Over the past 6 months, the RTA has been trialling an Intelligent Speed Adaption (ISA) device that warns people when they are driving over the speed limit by beeping until they decrease their speed. According to the RTA, this device could help prevent 35 deaths and around 1500 injuries, although it is not going to be made a compulsory installation.
The majority of the time, people know they are speeding. It’s hard to be 20km/h over the limit and not notice. So why do people speed? In most cases, it’s an underlying behaviour. It seems to be that until a person sees the effects first hand (or get whacked with a few fines), only then will they change their behaviours. Often they then wish they (or someone else) had listened at the beginning. Therefore, could this ISA device really stop people from speeding for good? Or will it just serve as a good theory but irritating in practice?
Changing underlying behaviours can be difficult enough without having an annoying beeping sound telling you off. People will get sick of the sound and turn it off (hands up who turns the GPS lady off these days??). Instead of negative reinforcement, why not go to the opposite side of the scale and use positive reinforcement?
This is where that old chestnut, driver education could come into play.

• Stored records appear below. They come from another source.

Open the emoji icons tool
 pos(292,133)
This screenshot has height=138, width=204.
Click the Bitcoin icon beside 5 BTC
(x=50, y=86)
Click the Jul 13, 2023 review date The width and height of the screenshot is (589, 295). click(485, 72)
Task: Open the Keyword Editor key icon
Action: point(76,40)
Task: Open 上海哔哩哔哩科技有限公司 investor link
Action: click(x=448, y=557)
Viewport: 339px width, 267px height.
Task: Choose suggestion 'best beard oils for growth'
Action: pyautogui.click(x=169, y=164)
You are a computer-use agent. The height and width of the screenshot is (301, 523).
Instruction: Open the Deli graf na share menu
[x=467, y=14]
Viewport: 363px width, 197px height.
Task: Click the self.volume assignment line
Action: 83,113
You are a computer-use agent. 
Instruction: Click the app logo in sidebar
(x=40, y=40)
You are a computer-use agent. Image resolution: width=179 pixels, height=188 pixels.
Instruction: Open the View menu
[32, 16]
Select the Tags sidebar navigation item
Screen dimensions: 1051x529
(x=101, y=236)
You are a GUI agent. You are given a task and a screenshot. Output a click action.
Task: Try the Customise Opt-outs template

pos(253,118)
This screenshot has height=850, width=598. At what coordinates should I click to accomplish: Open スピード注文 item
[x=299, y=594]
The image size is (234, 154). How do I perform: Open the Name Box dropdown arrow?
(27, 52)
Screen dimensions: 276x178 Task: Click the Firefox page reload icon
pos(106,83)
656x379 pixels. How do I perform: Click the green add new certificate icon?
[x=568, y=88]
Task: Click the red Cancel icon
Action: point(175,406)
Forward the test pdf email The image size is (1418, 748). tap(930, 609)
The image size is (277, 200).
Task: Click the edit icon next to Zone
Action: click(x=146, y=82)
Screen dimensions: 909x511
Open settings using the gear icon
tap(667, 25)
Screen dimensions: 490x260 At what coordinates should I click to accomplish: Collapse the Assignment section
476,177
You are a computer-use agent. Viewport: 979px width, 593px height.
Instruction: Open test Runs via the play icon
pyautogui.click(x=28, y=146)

Driver education is something frequently mentioned but occasionally actioned. It’s not only something that would benefit the driver, but also other road users. Companies that have a fleet could definitely benefit from education like this. Giving your drivers the best education and training possible can help to make sure all their focus is on the task at hand- driving. Knowing all your drivers have been educated in the same way can help you put your upmost confidence in them doing the job correctly. It could even help prevent accidents involving your own fleet vehicles, as your drivers will be well equipped for many avoidable situations. Maybe this is something the government should look at making compulsory instead of an ISA device?
Would you rather spend your money on installing ISA devices in your fleet vehicles, or use it to educate your drivers and change their bad behaviours for good?
Have you sent any of your drivers on driver education courses?
Have they been of benefit to your drivers?